- What this task involves: Continue the article on resume gaps and hiring assumptions from its last sentence.

Job gap reality check: How HR’s hiring assumptions prevent nabbing top talent

While recruiters scrutinize those mysterious six-month gaps on resumes, nearly half the workforce has been quietly nursing the same “flaw,” according to the latest research.
Career gaps are no longer the exception — they’re virtually the norm. Yet 3 in 10 hiring managers still treat them like a scarlet letter, according to a survey of 1,000 workers by MyPerfectResume.
The disconnect is striking: 64% of candidates would rather play hide-and-seek with their work history than address gaps upfront. Only 1 in 5 will voluntarily explain a gap in application materials. The rest cross their fingers hoping HR won’t notice — or worse, craft workarounds that border on deception.
Gone are the days when a resume gap automatically signaled someone who couldn’t hold down a job. Today’s interruptions tend to reflect a more complex reality, as the report points out. The most common reason, affecting 21% of gap-holders, is layoffs or company restructuring — hardly a personal failing in a volatile economy. Another 13% made strategic career pivots, while 12% each handled caregiving responsibilities or addressed burnout or mental health concerns.

- Extracted information:

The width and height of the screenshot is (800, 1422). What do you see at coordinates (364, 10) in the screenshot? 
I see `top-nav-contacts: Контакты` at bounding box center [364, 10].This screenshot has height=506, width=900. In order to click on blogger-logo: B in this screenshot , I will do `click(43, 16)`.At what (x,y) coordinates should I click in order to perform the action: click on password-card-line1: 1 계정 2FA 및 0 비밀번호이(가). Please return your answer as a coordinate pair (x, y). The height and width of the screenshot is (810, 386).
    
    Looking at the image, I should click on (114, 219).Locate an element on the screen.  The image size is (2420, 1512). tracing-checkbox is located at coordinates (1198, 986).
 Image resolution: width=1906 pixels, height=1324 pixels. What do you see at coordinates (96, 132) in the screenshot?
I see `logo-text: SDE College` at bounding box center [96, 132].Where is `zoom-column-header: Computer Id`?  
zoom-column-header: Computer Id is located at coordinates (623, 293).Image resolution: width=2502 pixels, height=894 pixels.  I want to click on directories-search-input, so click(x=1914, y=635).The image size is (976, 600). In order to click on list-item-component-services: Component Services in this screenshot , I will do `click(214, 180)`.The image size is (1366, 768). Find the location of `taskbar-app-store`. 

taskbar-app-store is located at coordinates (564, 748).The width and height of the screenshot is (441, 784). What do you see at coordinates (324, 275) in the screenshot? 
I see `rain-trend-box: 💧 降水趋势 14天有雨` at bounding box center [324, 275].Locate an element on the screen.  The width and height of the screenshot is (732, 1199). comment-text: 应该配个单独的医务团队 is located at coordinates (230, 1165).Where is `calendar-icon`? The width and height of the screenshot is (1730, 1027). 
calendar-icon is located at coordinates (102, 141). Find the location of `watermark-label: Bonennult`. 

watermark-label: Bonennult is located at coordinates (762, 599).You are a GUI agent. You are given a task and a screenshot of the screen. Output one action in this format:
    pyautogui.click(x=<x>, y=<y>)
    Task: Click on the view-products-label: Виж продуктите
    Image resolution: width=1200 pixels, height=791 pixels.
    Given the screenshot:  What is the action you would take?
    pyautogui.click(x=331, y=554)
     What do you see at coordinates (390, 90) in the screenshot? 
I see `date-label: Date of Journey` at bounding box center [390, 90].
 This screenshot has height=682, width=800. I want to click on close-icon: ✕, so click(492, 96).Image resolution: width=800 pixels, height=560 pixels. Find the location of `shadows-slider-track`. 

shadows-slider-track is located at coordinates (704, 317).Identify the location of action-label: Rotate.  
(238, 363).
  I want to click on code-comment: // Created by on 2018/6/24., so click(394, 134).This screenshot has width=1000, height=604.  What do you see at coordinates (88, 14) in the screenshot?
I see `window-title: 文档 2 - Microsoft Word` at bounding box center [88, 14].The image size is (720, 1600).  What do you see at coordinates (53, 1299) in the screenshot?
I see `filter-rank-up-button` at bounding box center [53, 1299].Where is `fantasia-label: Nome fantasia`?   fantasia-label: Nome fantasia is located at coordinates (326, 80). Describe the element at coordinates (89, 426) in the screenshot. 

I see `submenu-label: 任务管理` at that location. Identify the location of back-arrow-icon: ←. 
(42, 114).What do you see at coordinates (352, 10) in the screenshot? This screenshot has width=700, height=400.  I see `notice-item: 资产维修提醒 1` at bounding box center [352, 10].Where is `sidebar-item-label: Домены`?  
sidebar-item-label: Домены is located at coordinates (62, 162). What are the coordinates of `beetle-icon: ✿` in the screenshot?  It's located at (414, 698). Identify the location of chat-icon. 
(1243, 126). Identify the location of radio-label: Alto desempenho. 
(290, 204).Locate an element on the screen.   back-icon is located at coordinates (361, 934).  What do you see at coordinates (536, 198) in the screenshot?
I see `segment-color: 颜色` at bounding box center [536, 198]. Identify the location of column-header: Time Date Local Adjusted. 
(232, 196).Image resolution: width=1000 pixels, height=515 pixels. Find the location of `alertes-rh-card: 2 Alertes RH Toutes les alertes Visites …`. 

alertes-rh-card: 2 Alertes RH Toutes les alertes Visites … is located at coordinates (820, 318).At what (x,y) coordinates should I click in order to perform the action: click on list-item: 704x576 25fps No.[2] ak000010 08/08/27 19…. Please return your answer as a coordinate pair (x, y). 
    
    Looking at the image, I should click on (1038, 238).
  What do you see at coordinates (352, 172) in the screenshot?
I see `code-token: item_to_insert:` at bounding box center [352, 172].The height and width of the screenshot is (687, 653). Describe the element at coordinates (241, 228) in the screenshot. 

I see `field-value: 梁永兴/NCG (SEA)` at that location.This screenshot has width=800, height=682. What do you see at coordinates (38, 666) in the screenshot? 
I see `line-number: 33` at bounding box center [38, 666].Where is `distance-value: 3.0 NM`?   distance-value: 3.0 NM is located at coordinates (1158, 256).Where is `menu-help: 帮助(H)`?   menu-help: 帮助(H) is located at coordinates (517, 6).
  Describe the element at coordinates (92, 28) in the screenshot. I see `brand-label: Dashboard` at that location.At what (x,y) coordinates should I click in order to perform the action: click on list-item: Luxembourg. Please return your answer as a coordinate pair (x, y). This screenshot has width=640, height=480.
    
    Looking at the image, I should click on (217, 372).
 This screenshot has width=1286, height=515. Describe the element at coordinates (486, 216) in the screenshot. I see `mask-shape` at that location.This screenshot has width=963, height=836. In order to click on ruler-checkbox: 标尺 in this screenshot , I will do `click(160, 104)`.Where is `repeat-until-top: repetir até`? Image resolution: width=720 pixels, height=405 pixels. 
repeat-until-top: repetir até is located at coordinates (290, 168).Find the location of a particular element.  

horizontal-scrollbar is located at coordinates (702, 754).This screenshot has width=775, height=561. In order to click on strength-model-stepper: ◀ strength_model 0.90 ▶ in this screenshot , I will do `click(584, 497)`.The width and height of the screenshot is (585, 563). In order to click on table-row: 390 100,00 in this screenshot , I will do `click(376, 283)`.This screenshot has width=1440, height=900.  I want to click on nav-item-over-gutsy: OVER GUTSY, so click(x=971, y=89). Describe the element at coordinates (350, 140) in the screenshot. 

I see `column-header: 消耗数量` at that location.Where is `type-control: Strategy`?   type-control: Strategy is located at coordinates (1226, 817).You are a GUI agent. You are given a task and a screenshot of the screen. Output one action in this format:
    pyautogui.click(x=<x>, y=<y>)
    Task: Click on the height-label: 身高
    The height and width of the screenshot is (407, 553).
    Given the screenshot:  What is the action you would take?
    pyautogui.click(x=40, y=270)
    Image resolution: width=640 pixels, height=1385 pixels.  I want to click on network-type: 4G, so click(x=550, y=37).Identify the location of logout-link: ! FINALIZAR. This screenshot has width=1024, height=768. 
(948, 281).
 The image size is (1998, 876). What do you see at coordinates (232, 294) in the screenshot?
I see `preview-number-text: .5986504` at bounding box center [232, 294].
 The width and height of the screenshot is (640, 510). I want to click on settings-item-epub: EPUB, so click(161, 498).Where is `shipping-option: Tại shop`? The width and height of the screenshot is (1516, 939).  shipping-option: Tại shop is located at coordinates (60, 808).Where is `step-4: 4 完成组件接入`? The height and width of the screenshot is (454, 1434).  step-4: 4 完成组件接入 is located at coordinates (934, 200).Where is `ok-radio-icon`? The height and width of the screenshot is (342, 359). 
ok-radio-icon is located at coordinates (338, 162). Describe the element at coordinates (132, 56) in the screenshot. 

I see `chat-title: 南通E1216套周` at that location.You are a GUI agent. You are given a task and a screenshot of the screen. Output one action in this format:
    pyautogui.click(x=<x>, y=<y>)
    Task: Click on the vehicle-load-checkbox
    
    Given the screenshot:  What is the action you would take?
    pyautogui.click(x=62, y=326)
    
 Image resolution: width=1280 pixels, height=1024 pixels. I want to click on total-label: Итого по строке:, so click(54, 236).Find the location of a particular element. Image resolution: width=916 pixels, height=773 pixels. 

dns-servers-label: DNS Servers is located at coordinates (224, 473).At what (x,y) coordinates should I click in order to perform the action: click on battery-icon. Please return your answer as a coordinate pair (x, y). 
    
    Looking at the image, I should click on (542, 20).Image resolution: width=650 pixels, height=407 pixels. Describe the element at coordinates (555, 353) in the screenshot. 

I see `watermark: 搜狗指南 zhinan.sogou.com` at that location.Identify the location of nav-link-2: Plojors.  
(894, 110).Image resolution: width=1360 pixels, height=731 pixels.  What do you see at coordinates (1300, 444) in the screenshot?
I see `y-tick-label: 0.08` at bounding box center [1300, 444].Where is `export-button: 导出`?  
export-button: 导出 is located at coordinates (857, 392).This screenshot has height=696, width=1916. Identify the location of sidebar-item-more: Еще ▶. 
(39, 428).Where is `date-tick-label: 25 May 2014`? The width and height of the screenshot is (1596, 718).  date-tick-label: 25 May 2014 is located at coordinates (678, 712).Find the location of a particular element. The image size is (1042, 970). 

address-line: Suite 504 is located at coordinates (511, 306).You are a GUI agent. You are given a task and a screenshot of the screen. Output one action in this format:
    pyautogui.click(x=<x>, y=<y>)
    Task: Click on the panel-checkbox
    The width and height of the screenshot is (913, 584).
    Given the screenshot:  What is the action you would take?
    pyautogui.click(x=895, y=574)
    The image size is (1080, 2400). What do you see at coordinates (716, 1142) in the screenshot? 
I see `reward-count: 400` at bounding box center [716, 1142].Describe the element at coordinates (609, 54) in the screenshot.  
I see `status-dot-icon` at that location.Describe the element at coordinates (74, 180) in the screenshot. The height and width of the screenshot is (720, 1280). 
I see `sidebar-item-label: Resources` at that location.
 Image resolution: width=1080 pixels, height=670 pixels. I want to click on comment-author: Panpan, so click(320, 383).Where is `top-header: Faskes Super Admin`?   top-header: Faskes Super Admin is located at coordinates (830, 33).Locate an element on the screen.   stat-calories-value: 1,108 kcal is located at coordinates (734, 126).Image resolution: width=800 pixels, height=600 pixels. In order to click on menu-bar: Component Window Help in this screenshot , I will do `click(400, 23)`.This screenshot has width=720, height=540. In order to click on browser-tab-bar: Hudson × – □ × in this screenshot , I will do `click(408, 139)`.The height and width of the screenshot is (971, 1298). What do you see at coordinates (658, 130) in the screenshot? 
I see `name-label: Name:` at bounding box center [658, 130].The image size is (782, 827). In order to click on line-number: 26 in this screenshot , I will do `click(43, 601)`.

- Response to the task:
Those are not so much red flags as human experiences that increasingly define modern career paths where job security is a relic and personal well-being has become a workplace priority, according to talent specialists.
“The stigma surrounding career gaps is gradually fading as more employers recognize the value of diverse life experiences,” said Jasmine Escalera, career expert at MyPerfectResume. “This shift reflects a growing understanding that career breaks are often driven by complex, real-world challenges — from caregiving to career transitions.”
Matt Collingwood, founder and managing director of Viqu IT, a recruitment service based in the U.K., has noted a rise in career gaps, something hiring mangers are generally accepting of. “Due to the challenging economic environment and disruption from AI and automation, many candidates are finding themselves longer outside of work, despite their best efforts,” he said.
More than 2 in 5 workers believe employers have become more understanding about career gaps since Covid normalized employment disruptions and mental health prioritization, according to the survey. Yet 30% still perceive hiring managers as gap-averse, creating a standoff where candidates hide information that might actually strengthen their profiles.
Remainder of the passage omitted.